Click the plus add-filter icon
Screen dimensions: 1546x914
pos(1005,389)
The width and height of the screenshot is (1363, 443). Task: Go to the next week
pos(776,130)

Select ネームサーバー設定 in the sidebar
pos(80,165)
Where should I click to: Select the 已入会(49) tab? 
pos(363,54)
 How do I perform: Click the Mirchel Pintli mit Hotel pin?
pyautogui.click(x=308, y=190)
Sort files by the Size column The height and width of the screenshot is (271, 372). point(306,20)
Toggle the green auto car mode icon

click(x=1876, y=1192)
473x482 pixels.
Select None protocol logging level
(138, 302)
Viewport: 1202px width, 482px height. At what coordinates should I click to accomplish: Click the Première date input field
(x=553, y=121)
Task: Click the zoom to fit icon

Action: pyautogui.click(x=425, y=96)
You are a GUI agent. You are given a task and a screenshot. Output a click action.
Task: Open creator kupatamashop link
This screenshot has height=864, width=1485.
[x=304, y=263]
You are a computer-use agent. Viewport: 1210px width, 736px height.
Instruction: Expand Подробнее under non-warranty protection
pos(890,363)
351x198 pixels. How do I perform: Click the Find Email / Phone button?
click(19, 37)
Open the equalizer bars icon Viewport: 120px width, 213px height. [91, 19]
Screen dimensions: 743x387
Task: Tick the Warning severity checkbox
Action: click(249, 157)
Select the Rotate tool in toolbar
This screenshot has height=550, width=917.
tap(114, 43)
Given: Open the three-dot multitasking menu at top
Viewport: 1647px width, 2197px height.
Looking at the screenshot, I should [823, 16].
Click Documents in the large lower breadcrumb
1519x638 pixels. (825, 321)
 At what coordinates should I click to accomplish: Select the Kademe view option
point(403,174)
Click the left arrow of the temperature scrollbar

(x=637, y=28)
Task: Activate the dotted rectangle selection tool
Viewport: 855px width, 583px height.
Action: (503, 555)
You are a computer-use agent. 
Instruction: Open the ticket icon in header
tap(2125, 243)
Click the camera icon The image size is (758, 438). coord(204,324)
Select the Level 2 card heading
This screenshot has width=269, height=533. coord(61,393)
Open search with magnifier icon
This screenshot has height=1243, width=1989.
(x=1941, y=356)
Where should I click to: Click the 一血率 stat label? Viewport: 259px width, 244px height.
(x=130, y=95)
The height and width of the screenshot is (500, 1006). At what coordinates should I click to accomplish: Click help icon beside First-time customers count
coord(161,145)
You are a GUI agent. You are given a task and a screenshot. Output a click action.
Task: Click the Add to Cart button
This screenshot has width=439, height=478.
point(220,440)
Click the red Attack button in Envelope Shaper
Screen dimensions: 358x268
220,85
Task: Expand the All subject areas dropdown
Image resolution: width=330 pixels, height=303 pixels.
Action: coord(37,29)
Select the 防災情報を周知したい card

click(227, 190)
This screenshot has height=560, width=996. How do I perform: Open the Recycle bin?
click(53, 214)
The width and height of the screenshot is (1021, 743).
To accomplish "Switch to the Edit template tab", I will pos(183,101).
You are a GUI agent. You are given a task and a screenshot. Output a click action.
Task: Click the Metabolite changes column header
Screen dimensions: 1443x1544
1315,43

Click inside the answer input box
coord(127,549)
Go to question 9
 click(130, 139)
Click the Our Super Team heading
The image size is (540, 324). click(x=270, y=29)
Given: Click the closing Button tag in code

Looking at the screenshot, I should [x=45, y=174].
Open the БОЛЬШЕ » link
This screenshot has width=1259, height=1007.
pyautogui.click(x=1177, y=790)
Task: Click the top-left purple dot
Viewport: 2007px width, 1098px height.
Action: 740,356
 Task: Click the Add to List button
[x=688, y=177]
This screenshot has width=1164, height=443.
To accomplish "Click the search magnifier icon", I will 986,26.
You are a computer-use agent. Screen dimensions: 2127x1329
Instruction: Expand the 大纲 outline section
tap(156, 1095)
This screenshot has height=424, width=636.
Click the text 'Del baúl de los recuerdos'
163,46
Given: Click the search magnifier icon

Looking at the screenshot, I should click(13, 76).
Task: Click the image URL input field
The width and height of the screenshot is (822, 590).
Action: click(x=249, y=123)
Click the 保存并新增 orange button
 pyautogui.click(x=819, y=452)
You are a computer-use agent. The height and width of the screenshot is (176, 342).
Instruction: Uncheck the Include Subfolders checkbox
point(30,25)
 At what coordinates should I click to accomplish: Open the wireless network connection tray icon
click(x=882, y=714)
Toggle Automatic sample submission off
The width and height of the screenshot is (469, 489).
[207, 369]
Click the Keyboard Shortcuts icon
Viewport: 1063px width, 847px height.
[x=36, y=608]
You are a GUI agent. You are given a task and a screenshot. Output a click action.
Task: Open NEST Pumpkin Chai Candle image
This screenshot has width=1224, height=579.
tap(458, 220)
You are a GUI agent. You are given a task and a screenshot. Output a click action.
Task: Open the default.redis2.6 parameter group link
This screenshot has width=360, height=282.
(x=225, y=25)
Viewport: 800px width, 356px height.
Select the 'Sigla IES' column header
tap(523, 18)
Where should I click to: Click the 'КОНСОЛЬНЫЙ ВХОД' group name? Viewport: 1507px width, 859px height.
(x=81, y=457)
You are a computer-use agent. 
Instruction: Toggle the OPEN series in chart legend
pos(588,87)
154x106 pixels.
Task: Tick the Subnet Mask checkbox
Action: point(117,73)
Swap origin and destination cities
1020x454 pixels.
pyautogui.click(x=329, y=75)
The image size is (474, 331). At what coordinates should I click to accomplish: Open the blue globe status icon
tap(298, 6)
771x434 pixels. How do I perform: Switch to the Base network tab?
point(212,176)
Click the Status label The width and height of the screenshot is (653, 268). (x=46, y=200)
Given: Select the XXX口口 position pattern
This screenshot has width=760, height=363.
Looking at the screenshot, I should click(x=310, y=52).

——————

Extract every line of the material above and reproduce each one without any change.

- IN RESPONSE
Click the plus add-filter icon
Screen dimensions: 1546x914
pos(1005,389)
The width and height of the screenshot is (1363, 443). Task: Go to the next week
pos(776,130)

Select ネームサーバー設定 in the sidebar
pos(80,165)
Where should I click to: Select the 已入会(49) tab? 
pos(363,54)
 How do I perform: Click the Mirchel Pintli mit Hotel pin?
pyautogui.click(x=308, y=190)
Sort files by the Size column The height and width of the screenshot is (271, 372). point(306,20)
Toggle the green auto car mode icon

click(x=1876, y=1192)
473x482 pixels.
Select None protocol logging level
(138, 302)
Viewport: 1202px width, 482px height. At what coordinates should I click to accomplish: Click the Première date input field
(x=553, y=121)
Task: Click the zoom to fit icon

Action: pyautogui.click(x=425, y=96)
You are a GUI agent. You are given a task and a screenshot. Output a click action.
Task: Open creator kupatamashop link
This screenshot has height=864, width=1485.
[x=304, y=263]
You are a computer-use agent. Viewport: 1210px width, 736px height.
Instruction: Expand Подробнее under non-warranty protection
pos(890,363)
351x198 pixels. How do I perform: Click the Find Email / Phone button?
click(19, 37)
Open the equalizer bars icon Viewport: 120px width, 213px height. [91, 19]
Screen dimensions: 743x387
Task: Tick the Warning severity checkbox
Action: click(249, 157)
Select the Rotate tool in toolbar
This screenshot has height=550, width=917.
tap(114, 43)
Given: Open the three-dot multitasking menu at top
Viewport: 1647px width, 2197px height.
Looking at the screenshot, I should [823, 16].
Click Documents in the large lower breadcrumb
1519x638 pixels. (825, 321)
 At what coordinates should I click to accomplish: Select the Kademe view option
point(403,174)
Click the left arrow of the temperature scrollbar

(x=637, y=28)
Task: Activate the dotted rectangle selection tool
Viewport: 855px width, 583px height.
Action: (503, 555)
You are a computer-use agent. 
Instruction: Open the ticket icon in header
tap(2125, 243)
Click the camera icon The image size is (758, 438). coord(204,324)
Select the Level 2 card heading
This screenshot has width=269, height=533. coord(61,393)
Open search with magnifier icon
This screenshot has height=1243, width=1989.
(x=1941, y=356)
Where should I click to: Click the 一血率 stat label? Viewport: 259px width, 244px height.
(x=130, y=95)
The height and width of the screenshot is (500, 1006). At what coordinates should I click to accomplish: Click help icon beside First-time customers count
coord(161,145)
You are a GUI agent. You are given a task and a screenshot. Output a click action.
Task: Click the Add to Cart button
This screenshot has width=439, height=478.
point(220,440)
Click the red Attack button in Envelope Shaper
Screen dimensions: 358x268
220,85
Task: Expand the All subject areas dropdown
Image resolution: width=330 pixels, height=303 pixels.
Action: coord(37,29)
Select the 防災情報を周知したい card

click(227, 190)
This screenshot has height=560, width=996. How do I perform: Open the Recycle bin?
click(53, 214)
The width and height of the screenshot is (1021, 743).
To accomplish "Switch to the Edit template tab", I will pos(183,101).
You are a GUI agent. You are given a task and a screenshot. Output a click action.
Task: Click the Metabolite changes column header
Screen dimensions: 1443x1544
1315,43

Click inside the answer input box
coord(127,549)
Go to question 9
 click(130, 139)
Click the Our Super Team heading
The image size is (540, 324). click(x=270, y=29)
Given: Click the closing Button tag in code

Looking at the screenshot, I should [x=45, y=174].
Open the БОЛЬШЕ » link
This screenshot has width=1259, height=1007.
pyautogui.click(x=1177, y=790)
Task: Click the top-left purple dot
Viewport: 2007px width, 1098px height.
Action: 740,356
 Task: Click the Add to List button
[x=688, y=177]
This screenshot has width=1164, height=443.
To accomplish "Click the search magnifier icon", I will 986,26.
You are a computer-use agent. Screen dimensions: 2127x1329
Instruction: Expand the 大纲 outline section
tap(156, 1095)
This screenshot has height=424, width=636.
Click the text 'Del baúl de los recuerdos'
163,46
Given: Click the search magnifier icon

Looking at the screenshot, I should click(13, 76).
Task: Click the image URL input field
The width and height of the screenshot is (822, 590).
Action: click(x=249, y=123)
Click the 保存并新增 orange button
 pyautogui.click(x=819, y=452)
You are a computer-use agent. The height and width of the screenshot is (176, 342).
Instruction: Uncheck the Include Subfolders checkbox
point(30,25)
 At what coordinates should I click to accomplish: Open the wireless network connection tray icon
click(x=882, y=714)
Toggle Automatic sample submission off
The width and height of the screenshot is (469, 489).
[207, 369]
Click the Keyboard Shortcuts icon
Viewport: 1063px width, 847px height.
[x=36, y=608]
You are a GUI agent. You are given a task and a screenshot. Output a click action.
Task: Open NEST Pumpkin Chai Candle image
This screenshot has width=1224, height=579.
tap(458, 220)
You are a GUI agent. You are given a task and a screenshot. Output a click action.
Task: Open the default.redis2.6 parameter group link
This screenshot has width=360, height=282.
(x=225, y=25)
Viewport: 800px width, 356px height.
Select the 'Sigla IES' column header
tap(523, 18)
Where should I click to: Click the 'КОНСОЛЬНЫЙ ВХОД' group name? Viewport: 1507px width, 859px height.
(x=81, y=457)
You are a computer-use agent. 
Instruction: Toggle the OPEN series in chart legend
pos(588,87)
154x106 pixels.
Task: Tick the Subnet Mask checkbox
Action: point(117,73)
Swap origin and destination cities
1020x454 pixels.
pyautogui.click(x=329, y=75)
The image size is (474, 331). At what coordinates should I click to accomplish: Open the blue globe status icon
tap(298, 6)
771x434 pixels. How do I perform: Switch to the Base network tab?
point(212,176)
Click the Status label The width and height of the screenshot is (653, 268). (x=46, y=200)
Given: Select the XXX口口 position pattern
This screenshot has width=760, height=363.
Looking at the screenshot, I should click(x=310, y=52).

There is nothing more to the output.